Hazine Adası: Bölüm 6

Bölüm 6

Kaptanın Evrakları

Dr. Livesey'nin kapısının önüne gelene kadar E, tüm yolu sert bir şekilde sürdü. Evin önü tamamen karanlıktı.

Bay Dance bana aşağı atlayıp kapıyı çalmamı söyledi ve Dogger inmem için bir üzengi verdi. Kapı hemen hizmetçi tarafından açıldı.

"Dr.
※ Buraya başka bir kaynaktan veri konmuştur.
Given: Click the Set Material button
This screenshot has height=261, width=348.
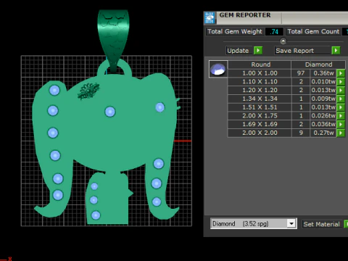Looking at the screenshot, I should (x=321, y=224).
Livesey içeride mi?" Diye sordum.

Hayır, dedi, öğleden sonra eve geldi, ama yemek yemek ve akşamı yaverle geçirmek için salona gitti.

"İşte başlıyoruz çocuklar," dedi Bay Dance.

Bu sefer mesafe kısa olduğu için binmedim ve Dogger'ın üzengi derisiyle loca kapılarına koştum ve yukarı çıktım. uzun, yapraksız, mehtaplı cadde, salon binalarının beyaz çizgisinin her iki taraftan da büyük eskilere baktığı yere bahçeler. Burada Bay Dance atından indi ve beni de yanına alarak tek kelimeyle eve girdi.

Hizmetçi bizi hasırlı bir geçitten geçirdi ve sonunda bizi tamamı kitaplıklarla dolu büyük bir kütüphaneye gösterdi. ve yaverin ve Dr. Livesey'in ellerinde pipoyla oturdukları, parlak bir evin her iki tarafında da büstler vardı. ateş.

Yaveri hiç bu kadar yakınımda görmemiştim. Uzun boylu bir adamdı, bir buçuk metreden uzundu ve orantılı olarak genişti ve blöflü, kaba ve hazır bir yüzü vardı, uzun yolculuklarında tamamı pürüzlü, kızarmış ve çizgili. Kaşları çok siyahtı ve kolayca hareket ediyordu ve bu ona biraz öfkeli bir görünüm verdi, diyorsunuz ki fena değil, ama hızlı ve yüksek.

"Girin Bay Dance," diyor çok görkemli ve küçümseyici bir sesle.

Doktor başını sallayarak, "İyi akşamlar, Dans" diyor. "Sana da iyi akşamlar dostum Jim. Hangi rüzgar seni buraya getiriyor?"

Müfettiş dik ve sert bir şekilde ayağa kalktı ve hikayesini bir ders gibi anlattı; iki beyefendinin öne eğilip birbirlerine nasıl baktıklarını ve şaşkınlık ve ilgileri içinde sigara içmeyi nasıl unuttuklarını görmeliydiniz. Annemin hana nasıl döndüğünü duyduklarında, Dr. Livesey kalçasına bir tokat attı ve yaver "Bravo!" diye bağırdı. ve uzun piposunu ızgaraya karşı kırdı. Bu iş bitmeden çok önce Bay Trelawney (hatırlarsınız, yaverin adıydı) oturduğu yerden kalkmış ve odanın içinde uzun adımlarla yürüyordu. ve doktor, sanki daha iyi duymuş gibi, pudralı peruğunu çıkarmış ve kendi kısa kırpılmış siyahıyla gerçekten çok garip görünerek oturmuştu. anket.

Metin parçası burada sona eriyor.